As we know, a millennial (Gen Y) is anyone born between 1981-1996, while our newest generation the "Gen Z’s" are classified as anyone born in 1997 and onward. Now, for a while I detested being categorized as a millennial – mostly because my grandparents and other people of older generations that were in my life (and we’ve probably all heard these statements or maybe it was just me, growing up in a small farming, conservative community in Minnesota) would often say, “Oh those millennials, they don’t know how to work.” Or, “We’re in trouble with these kids.” And so on and so on. I often thought to myself, that is not me at all. Now, at times, I find myself saying or thinking those exact same things (or worse) about the Gen Z’s. But how is that fair? What are we saying about the people that raised us and even now ourselves (those of us that are parents/guardians)?

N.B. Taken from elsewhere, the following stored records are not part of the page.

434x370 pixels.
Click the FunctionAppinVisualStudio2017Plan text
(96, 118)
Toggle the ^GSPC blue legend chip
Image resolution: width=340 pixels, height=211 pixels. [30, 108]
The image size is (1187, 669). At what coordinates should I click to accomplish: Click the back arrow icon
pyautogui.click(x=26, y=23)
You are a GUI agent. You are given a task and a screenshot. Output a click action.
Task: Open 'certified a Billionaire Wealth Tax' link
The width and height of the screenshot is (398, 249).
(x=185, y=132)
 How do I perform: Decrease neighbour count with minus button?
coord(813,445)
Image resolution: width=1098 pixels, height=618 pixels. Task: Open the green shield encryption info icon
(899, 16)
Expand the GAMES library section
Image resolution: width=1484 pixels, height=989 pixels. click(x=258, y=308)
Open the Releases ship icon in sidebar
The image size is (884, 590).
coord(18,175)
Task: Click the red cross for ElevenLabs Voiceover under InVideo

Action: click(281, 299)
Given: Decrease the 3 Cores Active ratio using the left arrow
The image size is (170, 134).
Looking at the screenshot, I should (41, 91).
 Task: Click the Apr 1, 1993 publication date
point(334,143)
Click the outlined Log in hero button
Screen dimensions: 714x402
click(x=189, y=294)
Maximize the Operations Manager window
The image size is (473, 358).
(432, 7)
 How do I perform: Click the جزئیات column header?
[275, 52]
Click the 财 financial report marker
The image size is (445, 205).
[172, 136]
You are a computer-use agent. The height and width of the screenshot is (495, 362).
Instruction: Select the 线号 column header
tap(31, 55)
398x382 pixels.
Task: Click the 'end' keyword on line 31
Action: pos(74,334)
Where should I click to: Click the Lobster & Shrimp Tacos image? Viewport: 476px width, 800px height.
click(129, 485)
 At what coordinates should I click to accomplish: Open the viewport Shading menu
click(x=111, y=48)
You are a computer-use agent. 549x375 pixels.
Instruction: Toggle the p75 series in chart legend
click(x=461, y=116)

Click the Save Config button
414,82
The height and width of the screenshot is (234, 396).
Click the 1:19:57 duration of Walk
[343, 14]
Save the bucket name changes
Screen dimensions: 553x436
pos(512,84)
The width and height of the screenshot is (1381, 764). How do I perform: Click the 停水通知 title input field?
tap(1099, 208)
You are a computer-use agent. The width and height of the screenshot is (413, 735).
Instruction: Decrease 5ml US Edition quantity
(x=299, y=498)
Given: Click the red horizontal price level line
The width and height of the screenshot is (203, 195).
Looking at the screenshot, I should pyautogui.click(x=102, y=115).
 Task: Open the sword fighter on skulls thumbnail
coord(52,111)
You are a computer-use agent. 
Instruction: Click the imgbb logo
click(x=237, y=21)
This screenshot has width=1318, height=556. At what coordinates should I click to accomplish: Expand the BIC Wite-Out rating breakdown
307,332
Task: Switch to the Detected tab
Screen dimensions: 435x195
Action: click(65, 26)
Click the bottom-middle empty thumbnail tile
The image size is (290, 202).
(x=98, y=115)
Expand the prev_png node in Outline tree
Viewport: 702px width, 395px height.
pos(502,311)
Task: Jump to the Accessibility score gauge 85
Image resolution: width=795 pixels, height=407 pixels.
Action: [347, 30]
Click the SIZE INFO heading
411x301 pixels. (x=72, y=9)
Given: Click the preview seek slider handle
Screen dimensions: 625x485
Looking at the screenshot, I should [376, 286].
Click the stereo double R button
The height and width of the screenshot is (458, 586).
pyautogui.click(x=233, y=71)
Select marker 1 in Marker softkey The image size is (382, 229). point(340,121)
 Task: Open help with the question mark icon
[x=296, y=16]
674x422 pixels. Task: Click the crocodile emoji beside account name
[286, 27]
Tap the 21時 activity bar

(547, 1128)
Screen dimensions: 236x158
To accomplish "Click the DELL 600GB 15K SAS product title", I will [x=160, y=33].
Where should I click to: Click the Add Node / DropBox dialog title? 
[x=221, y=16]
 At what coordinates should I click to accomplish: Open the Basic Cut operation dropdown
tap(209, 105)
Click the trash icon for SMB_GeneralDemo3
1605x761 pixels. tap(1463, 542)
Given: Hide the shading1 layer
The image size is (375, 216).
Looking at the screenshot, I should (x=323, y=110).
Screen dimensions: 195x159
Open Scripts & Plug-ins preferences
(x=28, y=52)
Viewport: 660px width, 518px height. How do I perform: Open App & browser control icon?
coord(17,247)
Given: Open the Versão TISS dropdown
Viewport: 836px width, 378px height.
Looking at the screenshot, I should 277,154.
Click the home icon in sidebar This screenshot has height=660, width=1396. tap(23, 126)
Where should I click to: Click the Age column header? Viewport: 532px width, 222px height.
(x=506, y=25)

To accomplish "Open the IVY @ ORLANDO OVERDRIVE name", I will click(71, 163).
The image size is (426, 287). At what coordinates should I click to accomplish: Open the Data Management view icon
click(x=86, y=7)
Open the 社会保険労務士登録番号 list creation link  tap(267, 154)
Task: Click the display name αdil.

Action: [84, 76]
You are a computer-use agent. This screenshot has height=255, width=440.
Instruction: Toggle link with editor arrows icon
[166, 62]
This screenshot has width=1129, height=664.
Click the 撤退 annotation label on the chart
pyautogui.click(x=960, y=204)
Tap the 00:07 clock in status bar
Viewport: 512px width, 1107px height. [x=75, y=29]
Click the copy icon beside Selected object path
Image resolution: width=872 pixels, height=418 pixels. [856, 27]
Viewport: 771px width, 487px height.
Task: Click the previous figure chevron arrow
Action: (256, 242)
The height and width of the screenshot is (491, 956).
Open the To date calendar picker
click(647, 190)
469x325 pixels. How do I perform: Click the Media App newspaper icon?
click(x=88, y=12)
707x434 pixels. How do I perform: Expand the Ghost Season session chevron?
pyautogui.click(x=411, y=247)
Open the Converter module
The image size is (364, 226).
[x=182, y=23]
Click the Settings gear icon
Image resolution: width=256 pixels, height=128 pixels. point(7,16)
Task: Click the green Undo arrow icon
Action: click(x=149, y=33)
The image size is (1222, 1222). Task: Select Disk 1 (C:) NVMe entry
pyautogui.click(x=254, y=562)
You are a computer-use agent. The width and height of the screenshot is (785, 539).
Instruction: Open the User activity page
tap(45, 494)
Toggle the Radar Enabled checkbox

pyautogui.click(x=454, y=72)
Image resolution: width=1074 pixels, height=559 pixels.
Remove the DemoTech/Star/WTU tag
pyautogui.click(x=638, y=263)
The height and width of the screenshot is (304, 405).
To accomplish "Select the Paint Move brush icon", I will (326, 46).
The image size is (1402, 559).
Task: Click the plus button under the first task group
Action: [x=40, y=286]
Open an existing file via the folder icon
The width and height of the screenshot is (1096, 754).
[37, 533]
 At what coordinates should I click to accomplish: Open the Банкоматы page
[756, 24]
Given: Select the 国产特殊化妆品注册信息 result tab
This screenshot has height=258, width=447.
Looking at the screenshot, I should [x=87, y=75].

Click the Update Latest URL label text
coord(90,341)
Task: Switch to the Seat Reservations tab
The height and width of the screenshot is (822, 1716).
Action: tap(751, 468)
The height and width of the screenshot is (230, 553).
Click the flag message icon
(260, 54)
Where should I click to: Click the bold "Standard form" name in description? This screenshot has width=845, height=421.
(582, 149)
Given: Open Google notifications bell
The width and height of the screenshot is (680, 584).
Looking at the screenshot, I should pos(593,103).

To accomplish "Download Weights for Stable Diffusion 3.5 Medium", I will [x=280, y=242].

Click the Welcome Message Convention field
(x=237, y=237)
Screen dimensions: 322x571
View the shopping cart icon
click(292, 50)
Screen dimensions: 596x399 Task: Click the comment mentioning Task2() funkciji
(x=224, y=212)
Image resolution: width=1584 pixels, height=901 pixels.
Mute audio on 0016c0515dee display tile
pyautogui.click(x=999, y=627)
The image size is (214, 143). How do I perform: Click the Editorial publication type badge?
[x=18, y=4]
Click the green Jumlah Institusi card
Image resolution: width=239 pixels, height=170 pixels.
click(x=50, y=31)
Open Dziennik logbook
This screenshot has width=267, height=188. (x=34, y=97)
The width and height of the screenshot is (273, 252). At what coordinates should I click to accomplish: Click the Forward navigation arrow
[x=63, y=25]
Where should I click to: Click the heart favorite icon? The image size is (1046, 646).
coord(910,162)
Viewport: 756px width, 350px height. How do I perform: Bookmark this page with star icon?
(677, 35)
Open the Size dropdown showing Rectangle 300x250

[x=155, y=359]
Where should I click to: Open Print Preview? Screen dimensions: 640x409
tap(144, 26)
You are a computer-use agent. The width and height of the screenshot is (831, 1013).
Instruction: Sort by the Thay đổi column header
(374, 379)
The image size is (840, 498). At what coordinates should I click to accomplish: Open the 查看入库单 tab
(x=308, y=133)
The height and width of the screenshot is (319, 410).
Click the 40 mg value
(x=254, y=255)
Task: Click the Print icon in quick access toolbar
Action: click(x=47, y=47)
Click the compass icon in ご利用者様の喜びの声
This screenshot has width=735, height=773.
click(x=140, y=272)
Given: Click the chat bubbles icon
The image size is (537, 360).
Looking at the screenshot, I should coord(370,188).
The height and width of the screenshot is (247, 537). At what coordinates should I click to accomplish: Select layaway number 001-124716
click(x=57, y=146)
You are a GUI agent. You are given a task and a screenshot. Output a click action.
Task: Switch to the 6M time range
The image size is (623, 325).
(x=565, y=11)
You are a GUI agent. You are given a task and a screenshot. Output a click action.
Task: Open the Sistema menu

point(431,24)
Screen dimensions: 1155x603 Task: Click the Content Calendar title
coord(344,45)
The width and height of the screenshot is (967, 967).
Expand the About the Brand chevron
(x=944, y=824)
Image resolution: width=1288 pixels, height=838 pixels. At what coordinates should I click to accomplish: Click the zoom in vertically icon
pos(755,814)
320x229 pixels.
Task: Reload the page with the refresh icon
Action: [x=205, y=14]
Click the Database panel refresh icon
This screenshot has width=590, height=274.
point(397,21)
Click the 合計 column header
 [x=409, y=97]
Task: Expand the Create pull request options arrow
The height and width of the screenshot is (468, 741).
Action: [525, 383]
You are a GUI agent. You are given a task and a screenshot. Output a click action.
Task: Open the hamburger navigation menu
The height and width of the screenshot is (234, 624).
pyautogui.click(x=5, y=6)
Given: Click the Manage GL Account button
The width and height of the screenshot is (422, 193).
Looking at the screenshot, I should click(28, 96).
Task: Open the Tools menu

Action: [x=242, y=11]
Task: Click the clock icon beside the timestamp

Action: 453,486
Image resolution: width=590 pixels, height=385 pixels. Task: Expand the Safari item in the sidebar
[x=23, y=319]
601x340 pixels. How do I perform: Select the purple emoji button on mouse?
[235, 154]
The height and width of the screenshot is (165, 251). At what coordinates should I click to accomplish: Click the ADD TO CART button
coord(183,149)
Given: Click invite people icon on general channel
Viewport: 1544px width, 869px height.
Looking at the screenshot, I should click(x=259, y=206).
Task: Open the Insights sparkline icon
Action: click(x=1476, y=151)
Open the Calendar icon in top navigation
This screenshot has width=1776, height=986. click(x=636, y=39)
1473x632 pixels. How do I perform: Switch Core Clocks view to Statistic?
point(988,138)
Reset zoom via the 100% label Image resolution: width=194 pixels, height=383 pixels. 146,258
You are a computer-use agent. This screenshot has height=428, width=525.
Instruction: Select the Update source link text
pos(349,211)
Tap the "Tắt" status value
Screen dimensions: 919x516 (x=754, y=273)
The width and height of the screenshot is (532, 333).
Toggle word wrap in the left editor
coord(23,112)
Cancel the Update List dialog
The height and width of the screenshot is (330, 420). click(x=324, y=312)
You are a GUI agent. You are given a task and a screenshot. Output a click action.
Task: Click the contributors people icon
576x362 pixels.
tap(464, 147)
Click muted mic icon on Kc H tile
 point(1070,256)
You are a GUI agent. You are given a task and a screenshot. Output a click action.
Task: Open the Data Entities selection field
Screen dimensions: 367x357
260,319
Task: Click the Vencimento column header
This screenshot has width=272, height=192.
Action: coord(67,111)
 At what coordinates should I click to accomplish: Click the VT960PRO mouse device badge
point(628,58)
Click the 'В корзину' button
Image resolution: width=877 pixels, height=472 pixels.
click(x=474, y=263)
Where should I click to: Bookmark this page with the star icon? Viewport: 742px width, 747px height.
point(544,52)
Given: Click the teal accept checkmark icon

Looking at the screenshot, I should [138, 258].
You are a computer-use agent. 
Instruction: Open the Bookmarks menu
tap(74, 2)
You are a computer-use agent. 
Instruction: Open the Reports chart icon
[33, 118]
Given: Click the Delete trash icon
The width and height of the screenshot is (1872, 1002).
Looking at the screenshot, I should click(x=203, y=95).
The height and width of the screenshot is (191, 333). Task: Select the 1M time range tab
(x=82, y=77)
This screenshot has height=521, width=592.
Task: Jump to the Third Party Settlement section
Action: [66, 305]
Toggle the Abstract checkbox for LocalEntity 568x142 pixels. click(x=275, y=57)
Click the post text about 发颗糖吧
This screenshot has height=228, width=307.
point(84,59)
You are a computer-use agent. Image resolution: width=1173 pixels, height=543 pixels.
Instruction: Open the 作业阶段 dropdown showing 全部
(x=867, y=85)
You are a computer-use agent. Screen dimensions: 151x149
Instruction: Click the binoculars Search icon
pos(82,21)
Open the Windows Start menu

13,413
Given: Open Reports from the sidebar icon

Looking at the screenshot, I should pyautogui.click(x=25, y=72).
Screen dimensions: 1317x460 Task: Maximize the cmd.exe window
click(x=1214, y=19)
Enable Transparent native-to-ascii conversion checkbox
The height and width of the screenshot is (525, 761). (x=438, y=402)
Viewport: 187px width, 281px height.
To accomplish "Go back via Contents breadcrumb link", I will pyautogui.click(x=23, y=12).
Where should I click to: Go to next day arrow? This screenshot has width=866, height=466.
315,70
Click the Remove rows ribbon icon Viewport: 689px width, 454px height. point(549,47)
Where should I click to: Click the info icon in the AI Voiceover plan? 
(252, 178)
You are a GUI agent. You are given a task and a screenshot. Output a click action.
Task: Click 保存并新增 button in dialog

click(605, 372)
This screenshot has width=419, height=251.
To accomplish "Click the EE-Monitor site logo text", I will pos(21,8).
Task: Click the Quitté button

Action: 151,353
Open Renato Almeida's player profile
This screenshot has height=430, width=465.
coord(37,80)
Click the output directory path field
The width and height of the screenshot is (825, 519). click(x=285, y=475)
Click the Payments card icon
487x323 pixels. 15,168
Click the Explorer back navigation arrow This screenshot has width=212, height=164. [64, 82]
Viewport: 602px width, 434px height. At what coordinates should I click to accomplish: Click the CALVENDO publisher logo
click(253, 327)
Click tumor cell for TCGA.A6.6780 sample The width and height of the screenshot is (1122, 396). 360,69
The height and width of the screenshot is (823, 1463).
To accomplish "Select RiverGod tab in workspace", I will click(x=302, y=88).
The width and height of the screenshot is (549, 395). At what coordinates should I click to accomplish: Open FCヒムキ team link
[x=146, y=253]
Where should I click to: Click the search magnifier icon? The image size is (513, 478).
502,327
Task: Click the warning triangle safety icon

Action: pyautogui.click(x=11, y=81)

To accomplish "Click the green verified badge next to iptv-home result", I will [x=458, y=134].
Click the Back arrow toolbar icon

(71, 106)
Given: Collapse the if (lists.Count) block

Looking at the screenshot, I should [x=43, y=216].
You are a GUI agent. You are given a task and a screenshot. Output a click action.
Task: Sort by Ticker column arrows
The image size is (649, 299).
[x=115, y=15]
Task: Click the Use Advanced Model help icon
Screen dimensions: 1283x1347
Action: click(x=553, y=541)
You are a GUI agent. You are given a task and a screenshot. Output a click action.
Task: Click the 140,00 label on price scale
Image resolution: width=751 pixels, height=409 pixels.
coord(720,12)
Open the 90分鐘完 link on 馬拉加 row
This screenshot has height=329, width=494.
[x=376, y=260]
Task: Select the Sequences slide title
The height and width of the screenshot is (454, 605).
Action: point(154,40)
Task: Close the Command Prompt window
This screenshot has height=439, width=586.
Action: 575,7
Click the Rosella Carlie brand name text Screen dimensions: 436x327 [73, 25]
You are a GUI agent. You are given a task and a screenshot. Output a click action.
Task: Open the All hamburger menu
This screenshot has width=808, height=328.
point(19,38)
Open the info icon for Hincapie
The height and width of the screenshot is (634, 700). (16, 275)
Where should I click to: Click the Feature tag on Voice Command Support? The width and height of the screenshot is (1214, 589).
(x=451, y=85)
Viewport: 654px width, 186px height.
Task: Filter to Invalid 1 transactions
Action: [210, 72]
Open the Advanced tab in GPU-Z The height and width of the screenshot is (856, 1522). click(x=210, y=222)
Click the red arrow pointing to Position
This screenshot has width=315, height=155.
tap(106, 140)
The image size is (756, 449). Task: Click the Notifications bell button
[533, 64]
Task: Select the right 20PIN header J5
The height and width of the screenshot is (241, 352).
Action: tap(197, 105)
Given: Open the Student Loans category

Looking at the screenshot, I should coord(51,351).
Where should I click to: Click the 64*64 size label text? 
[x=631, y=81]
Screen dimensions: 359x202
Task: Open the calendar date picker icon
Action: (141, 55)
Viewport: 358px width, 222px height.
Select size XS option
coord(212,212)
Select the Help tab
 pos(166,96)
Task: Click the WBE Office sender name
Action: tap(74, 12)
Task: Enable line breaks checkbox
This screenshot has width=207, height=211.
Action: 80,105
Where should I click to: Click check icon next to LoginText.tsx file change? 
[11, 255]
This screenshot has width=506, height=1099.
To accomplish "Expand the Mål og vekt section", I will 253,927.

As I accepted my role as a millennial, I have learned that recruiting this new generation is different. They are wanting to see diverse programs that maybe I or we didn’t have any clue existed when we were on the college search (or maybe they didn't). These students want fast responses - “instant gratification,” you might say. They have had so much technology at their fingertips their whole lives (for example, I didn’t know about social media until I was a senior in college, THANK GOODNESS). This generation is more diverse than ever. But one thing has stayed consistent:  their desire to feel and be valued.

And how exciting is that for college admissions and recruiting teams?! Our jobs are never boring, ever-changing, these students are always keeping us guessing, while we are trying to stay on our toes and on trend. I love it and I know each of you do to, otherwise you wouldn’t do what you do. Embrace each generation. We learn and grown from each one, just like individuals.